(Rows of pointing data)
────────────────────
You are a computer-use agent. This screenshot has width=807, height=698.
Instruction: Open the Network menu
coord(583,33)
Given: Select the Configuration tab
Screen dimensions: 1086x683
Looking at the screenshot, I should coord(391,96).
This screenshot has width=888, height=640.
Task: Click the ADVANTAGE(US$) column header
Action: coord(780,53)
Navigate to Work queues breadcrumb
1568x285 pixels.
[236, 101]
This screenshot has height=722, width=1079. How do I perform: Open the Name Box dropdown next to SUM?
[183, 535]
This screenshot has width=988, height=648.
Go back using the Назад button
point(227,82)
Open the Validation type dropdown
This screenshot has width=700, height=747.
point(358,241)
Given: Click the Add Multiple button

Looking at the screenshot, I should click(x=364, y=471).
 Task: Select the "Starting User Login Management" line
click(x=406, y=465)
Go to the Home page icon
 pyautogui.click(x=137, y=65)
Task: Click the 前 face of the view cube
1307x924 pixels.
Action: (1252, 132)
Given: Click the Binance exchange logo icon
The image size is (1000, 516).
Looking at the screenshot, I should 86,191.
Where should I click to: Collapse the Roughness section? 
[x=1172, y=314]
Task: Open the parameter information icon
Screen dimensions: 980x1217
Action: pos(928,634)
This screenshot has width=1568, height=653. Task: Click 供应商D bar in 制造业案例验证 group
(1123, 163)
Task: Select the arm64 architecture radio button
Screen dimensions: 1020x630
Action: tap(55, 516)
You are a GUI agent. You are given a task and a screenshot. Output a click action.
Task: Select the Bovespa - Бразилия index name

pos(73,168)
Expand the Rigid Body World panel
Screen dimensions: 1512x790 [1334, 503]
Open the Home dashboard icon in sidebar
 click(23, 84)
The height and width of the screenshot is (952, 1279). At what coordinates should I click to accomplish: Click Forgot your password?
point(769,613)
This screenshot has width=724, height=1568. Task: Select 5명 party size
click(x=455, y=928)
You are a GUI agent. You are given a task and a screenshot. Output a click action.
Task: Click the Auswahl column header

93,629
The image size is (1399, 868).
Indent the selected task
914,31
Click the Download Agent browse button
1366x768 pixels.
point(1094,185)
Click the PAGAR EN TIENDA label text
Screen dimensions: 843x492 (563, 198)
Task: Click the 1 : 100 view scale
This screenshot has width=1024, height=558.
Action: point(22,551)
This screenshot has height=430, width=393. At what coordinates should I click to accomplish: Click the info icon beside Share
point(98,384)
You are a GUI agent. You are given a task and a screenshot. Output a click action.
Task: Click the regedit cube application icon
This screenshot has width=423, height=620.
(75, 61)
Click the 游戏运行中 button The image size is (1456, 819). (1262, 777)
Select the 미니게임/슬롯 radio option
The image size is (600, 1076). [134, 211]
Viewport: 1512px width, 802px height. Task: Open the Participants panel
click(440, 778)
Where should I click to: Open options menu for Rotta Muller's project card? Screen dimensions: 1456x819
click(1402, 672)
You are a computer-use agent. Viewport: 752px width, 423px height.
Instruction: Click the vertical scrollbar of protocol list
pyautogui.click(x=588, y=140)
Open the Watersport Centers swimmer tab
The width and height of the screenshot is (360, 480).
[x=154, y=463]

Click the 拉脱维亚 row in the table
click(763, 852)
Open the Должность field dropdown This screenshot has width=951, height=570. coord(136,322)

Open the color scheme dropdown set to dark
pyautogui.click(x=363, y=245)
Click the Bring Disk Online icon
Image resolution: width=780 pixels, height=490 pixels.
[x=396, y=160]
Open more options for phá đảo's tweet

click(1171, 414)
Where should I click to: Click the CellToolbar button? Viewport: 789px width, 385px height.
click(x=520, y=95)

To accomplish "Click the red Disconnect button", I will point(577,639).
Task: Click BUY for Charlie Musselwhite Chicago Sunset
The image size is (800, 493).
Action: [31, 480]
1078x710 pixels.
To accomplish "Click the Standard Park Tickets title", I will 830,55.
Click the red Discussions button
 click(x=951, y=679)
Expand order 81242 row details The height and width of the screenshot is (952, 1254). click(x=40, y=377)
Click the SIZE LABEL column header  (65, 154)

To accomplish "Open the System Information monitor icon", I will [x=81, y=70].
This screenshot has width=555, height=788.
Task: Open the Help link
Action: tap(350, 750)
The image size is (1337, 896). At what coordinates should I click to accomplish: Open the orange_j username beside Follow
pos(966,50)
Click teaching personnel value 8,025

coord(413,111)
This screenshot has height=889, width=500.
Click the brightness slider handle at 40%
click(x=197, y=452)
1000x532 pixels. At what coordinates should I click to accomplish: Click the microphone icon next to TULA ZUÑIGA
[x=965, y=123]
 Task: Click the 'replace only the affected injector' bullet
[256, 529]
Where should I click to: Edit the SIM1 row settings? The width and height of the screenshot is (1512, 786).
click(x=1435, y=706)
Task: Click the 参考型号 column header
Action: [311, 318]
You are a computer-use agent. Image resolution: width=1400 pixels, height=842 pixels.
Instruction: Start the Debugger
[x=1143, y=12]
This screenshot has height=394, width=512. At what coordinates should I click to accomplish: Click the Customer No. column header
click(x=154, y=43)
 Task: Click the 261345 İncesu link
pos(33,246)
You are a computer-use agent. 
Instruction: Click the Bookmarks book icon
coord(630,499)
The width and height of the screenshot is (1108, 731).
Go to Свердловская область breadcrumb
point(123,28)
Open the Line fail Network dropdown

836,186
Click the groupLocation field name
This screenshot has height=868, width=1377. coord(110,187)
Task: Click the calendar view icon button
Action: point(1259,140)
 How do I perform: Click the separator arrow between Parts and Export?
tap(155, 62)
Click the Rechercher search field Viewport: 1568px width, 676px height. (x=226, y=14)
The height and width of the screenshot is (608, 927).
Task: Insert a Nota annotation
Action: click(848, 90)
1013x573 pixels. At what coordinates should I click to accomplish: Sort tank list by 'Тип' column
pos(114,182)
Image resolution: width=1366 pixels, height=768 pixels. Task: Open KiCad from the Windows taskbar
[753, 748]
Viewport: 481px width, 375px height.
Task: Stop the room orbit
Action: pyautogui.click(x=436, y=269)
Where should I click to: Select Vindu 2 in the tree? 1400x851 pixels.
────────────────────
◆ **Exercise prompt**:
Recast every line of the entries above as a JSON list of strings, with one string per line and blank lines left out.

◆ **Response for this exercise**:
[
  "You are a computer-use agent. This screenshot has width=807, height=698.",
  "Instruction: Open the Network menu",
  "coord(583,33)",
  "Given: Select the Configuration tab",
  "Screen dimensions: 1086x683",
  "Looking at the screenshot, I should coord(391,96).",
  "This screenshot has width=888, height=640.",
  "Task: Click the ADVANTAGE(US$) column header",
  "Action: coord(780,53)",
  "Navigate to Work queues breadcrumb",
  "1568x285 pixels.",
  "[236, 101]",
  "This screenshot has height=722, width=1079. How do I perform: Open the Name Box dropdown next to SUM?",
  "[183, 535]",
  "This screenshot has width=988, height=648.",
  "Go back using the Назад button",
  "point(227,82)",
  "Open the Validation type dropdown",
  "This screenshot has width=700, height=747.",
  "point(358,241)",
  "Given: Click the Add Multiple button",
  "Looking at the screenshot, I should click(x=364, y=471).",
  " Task: Select the \"Starting User Login Management\" line",
  "click(x=406, y=465)",
  "Go to the Home page icon",
  " pyautogui.click(x=137, y=65)",
  "Task: Click the 前 face of the view cube",
  "1307x924 pixels.",
  "Action: (1252, 132)",
  "Given: Click the Binance exchange logo icon",
  "The image size is (1000, 516).",
  "Looking at the screenshot, I should 86,191.",
  "Where should I click to: Collapse the Roughness section? ",
  "[x=1172, y=314]",
  "Task: Open the parameter information icon",
  "Screen dimensions: 980x1217",
  "Action: pos(928,634)",
  "This screenshot has width=1568, height=653. Task: Click 供应商D bar in 制造业案例验证 group",
  "(1123, 163)",
  "Task: Select the arm64 architecture radio button",
  "Screen dimensions: 1020x630",
  "Action: tap(55, 516)",
  "You are a GUI agent. You are given a task and a screenshot. Output a click action.",
  "Task: Select the Bovespa - Бразилия index name",
  "pos(73,168)",
  "Expand the Rigid Body World panel",
  "Screen dimensions: 1512x790 [1334, 503]",
  "Open the Home dashboard icon in sidebar",
  " click(23, 84)",
  "The height and width of the screenshot is (952, 1279). At what coordinates should I click to accomplish: Click Forgot your password?",
  "point(769,613)",
  "This screenshot has width=724, height=1568. Task: Select 5명 party size",
  "click(x=455, y=928)",
  "You are a GUI agent. You are given a task and a screenshot. Output a click action.",
  "Task: Click the Auswahl column header",
  "93,629",
  "The image size is (1399, 868).",
  "Indent the selected task",
  "914,31",
  "Click the Download Agent browse button",
  "1366x768 pixels.",
  "point(1094,185)",
  "Click the PAGAR EN TIENDA label text",
  "Screen dimensions: 843x492 (563, 198)",
  "Task: Click the 1 : 100 view scale",
  "This screenshot has width=1024, height=558.",
  "Action: point(22,551)",
  "This screenshot has height=430, width=393. At what coordinates should I click to accomplish: Click the info icon beside Share",
  "point(98,384)",
  "You are a GUI agent. You are given a task and a screenshot. Output a click action.",
  "Task: Click the regedit cube application icon",
  "This screenshot has width=423, height=620.",
  "(75, 61)",
  "Click the 游戏运行中 button The image size is (1456, 819). (1262, 777)",
  "Select the 미니게임/슬롯 radio option",
  "The image size is (600, 1076). [134, 211]",
  "Viewport: 1512px width, 802px height. Task: Open the Participants panel",
  "click(440, 778)",
  "Where should I click to: Open options menu for Rotta Muller's project card? Screen dimensions: 1456x819",
  "click(1402, 672)",
  "You are a computer-use agent. Viewport: 752px width, 423px height.",
  "Instruction: Click the vertical scrollbar of protocol list",
  "pyautogui.click(x=588, y=140)",
  "Open the Watersport Centers swimmer tab",
  "The width and height of the screenshot is (360, 480).",
  "[x=154, y=463]",
  "Click the 拉脱维亚 row in the table",
  "click(763, 852)",
  "Open the Должность field dropdown This screenshot has width=951, height=570. coord(136,322)",
  "Open the color scheme dropdown set to dark",
  "pyautogui.click(x=363, y=245)",
  "Click the Bring Disk Online icon",
  "Image resolution: width=780 pixels, height=490 pixels.",
  "[x=396, y=160]",
  "Open more options for phá đảo's tweet",
  "click(1171, 414)",
  "Where should I click to: Click the CellToolbar button? Viewport: 789px width, 385px height.",
  "click(x=520, y=95)",
  "To accomplish \"Click the red Disconnect button\", I will point(577,639).",
  "Task: Click BUY for Charlie Musselwhite Chicago Sunset",
  "The image size is (800, 493).",
  "Action: [31, 480]",
  "1078x710 pixels.",
  "To accomplish \"Click the Standard Park Tickets title\", I will 830,55.",
  "Click the red Discussions button",
  " click(x=951, y=679)",
  "Expand order 81242 row details The height and width of the screenshot is (952, 1254). click(x=40, y=377)",
  "Click the SIZE LABEL column header  (65, 154)",
  "To accomplish \"Open the System Information monitor icon\", I will [x=81, y=70].",
  "This screenshot has width=555, height=788.",
  "Task: Open the Help link",
  "Action: tap(350, 750)",
  "The image size is (1337, 896). At what coordinates should I click to accomplish: Open the orange_j username beside Follow",
  "pos(966,50)",
  "Click teaching personnel value 8,025",
  "coord(413,111)",
  "This screenshot has height=889, width=500.",
  "Click the brightness slider handle at 40%",
  "click(x=197, y=452)",
  "1000x532 pixels. At what coordinates should I click to accomplish: Click the microphone icon next to TULA ZUÑIGA",
  "[x=965, y=123]",
  " Task: Click the 'replace only the affected injector' bullet",
  "[256, 529]",
  "Where should I click to: Edit the SIM1 row settings? The width and height of the screenshot is (1512, 786).",
  "click(x=1435, y=706)",
  "Task: Click the 参考型号 column header",
  "Action: [311, 318]",
  "You are a computer-use agent. Image resolution: width=1400 pixels, height=842 pixels.",
  "Instruction: Start the Debugger",
  "[x=1143, y=12]",
  "This screenshot has height=394, width=512. At what coordinates should I click to accomplish: Click the Customer No. column header",
  "click(x=154, y=43)",
  " Task: Click the 261345 İncesu link",
  "pos(33,246)",
  "You are a computer-use agent. ",
  "Instruction: Click the Bookmarks book icon",
  "coord(630,499)",
  "The width and height of the screenshot is (1108, 731).",
  "Go to Свердловская область breadcrumb",
  "point(123,28)",
  "Open the Line fail Network dropdown",
  "836,186",
  "Click the groupLocation field name",
  "This screenshot has height=868, width=1377. coord(110,187)",
  "Task: Click the calendar view icon button",
  "Action: point(1259,140)",
  " How do I perform: Click the separator arrow between Parts and Export?",
  "tap(155, 62)",
  "Click the Rechercher search field Viewport: 1568px width, 676px height. (x=226, y=14)",
  "The height and width of the screenshot is (608, 927).",
  "Task: Insert a Nota annotation",
  "Action: click(848, 90)",
  "1013x573 pixels. At what coordinates should I click to accomplish: Sort tank list by 'Тип' column",
  "pos(114,182)",
  "Image resolution: width=1366 pixels, height=768 pixels. Task: Open KiCad from the Windows taskbar",
  "[753, 748]",
  "Viewport: 481px width, 375px height.",
  "Task: Stop the room orbit",
  "Action: pyautogui.click(x=436, y=269)",
  "Where should I click to: Select Vindu 2 in the tree? 1400x851 pixels."
]